== Document
Trevor “TmarTn” Martin and Thomas “Syndicate” Cassell, the owners of the Counter-Strike skins gambling site CS:GO Lotto, have reached a settlement with the Federal Trade Commission (FTC) following a complaint alleging the owners have misrepresented their ownership of the business in their YouTube videos.
According to the settlement order by the FTC, TmarTn and Syndicate are required to “clearly and conspicuously disclose connections with an endorser or between an endorser and any promoted product or service.” Although there were no financial penalties levied in the settlement, if the two owners violate the order from the FTC, they will face civil penalty of up to $40,654.
A series of videos last June revealed TmarTn and Syndicate had ownership of CS:GO Lotto and that in their videos promoting the website, they failed to disclose that information. Through highly dramatized titles for their YouTube videos, the owners have goaded followers into signing up and playing on CS:GO Lotto under false pretenses by having themselves “win” large payouts through betting.
The FTC report also reveals that CS:GO Lotto had an “influencer program,” which paid other gaming influencers anywhere between $2,500 to $55,000 to advertise the betting site through social media platforms. Influencers in the program were also explicitly prohibited from “saying anything negative about the site.”
====
== Listed records
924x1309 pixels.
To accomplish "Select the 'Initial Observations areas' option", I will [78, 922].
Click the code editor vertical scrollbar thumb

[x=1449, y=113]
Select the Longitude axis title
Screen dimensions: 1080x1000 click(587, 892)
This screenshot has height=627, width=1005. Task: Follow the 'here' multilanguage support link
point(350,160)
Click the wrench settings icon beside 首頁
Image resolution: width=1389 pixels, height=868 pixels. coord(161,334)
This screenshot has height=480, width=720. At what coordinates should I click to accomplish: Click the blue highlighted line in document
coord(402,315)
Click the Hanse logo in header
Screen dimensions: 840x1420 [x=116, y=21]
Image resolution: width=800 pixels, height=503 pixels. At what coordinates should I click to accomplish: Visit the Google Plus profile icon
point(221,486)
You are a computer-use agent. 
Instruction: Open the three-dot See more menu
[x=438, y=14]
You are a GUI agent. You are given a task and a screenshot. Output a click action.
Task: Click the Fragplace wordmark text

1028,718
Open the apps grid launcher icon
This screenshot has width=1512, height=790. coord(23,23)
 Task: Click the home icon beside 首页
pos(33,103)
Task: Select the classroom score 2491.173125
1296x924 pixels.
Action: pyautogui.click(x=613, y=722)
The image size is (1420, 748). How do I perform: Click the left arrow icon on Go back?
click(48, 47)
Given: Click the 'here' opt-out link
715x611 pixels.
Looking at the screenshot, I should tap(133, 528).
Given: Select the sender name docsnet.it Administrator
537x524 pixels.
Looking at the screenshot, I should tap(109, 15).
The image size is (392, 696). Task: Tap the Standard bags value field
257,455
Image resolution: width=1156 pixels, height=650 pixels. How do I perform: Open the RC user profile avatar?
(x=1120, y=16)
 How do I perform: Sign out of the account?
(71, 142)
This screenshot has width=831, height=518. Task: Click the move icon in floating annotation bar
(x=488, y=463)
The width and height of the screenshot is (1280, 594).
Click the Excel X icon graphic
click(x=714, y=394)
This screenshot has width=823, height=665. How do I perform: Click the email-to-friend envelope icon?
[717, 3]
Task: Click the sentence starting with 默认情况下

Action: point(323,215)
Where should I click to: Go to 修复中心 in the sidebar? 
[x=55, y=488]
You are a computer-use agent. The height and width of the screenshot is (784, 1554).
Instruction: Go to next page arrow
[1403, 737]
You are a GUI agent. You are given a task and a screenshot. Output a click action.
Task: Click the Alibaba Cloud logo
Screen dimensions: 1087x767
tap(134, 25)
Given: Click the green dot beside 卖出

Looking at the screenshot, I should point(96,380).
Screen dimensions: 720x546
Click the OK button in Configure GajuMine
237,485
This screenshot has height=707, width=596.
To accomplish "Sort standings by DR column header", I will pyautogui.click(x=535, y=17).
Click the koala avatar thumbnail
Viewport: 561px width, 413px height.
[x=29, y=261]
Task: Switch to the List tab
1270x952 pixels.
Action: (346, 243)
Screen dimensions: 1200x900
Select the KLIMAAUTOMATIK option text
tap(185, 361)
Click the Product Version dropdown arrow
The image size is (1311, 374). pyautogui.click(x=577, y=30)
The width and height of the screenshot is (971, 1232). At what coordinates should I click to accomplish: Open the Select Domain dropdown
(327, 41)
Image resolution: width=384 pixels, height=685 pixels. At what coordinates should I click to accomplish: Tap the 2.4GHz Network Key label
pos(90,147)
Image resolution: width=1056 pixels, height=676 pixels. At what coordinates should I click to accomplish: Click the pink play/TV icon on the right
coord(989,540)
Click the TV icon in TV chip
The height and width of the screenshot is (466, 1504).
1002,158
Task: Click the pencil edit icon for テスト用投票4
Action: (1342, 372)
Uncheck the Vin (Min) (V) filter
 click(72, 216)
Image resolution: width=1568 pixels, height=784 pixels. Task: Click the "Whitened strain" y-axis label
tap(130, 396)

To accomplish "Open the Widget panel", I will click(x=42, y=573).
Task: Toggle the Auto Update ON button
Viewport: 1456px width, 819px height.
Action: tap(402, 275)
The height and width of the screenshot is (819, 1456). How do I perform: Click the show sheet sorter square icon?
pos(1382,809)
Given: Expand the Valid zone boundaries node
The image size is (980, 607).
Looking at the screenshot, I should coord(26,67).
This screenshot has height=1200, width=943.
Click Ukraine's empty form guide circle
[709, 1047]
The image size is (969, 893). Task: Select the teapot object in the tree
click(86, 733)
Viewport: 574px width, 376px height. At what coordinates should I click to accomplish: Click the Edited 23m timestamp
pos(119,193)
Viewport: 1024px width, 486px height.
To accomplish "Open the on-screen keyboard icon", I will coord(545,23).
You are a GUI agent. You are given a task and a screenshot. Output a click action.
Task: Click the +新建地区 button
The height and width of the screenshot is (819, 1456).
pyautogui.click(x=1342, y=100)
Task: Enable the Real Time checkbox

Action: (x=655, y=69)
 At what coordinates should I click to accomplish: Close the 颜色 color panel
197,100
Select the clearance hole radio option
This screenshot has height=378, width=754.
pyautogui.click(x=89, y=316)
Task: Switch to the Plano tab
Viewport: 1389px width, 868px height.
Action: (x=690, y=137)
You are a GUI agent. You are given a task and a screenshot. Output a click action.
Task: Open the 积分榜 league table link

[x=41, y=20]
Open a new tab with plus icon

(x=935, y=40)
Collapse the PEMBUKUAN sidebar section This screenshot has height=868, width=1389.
====
** Written task 1 **
Answer these questions from the article on the CS:GO Lotto settlement.
(a) What is the largest civil penalty the two owners face if they violate the FTC order?
(b) How much did the influencer program pay other gaming influencers?
(c) When did a series of videos reveal that TmarTn and Syndicate owned CS:GO Lotto?
** Written task 2 **
Write the next paragraph of the article on the CS:GO Lotto settlement.
The rows stand apart from the article on the CS:GO Lotto settlement and are separate material.

** Result 1 **
(a) Up to $40,654.
(b) Anywhere between $2,500 and $55,000.
(c) Last June.

** Result 2 **
The settlement with the FTC has so far been met with backlash that TmarTn and Syndicate were let off too easy. The FTC emphasized its role isn’t to deliver punitive measures, but merely let people know of newly forming markets.
“The goal of the FTC isn’t to be a punitive or draconian agency,” said FTC spokesperson Mitchell J. Katz in a statement to Rolling Stone. “We are here to educate consumers about new markets.”
The FTS’s release also detailed specific guidelines for social media influencers and more clear-cut standards for what should and shouldn’t be done. As an extended measure, the FTC also sent warning letters to 21 social media influencers it contacted earlier this year in regards to their Instagram posts.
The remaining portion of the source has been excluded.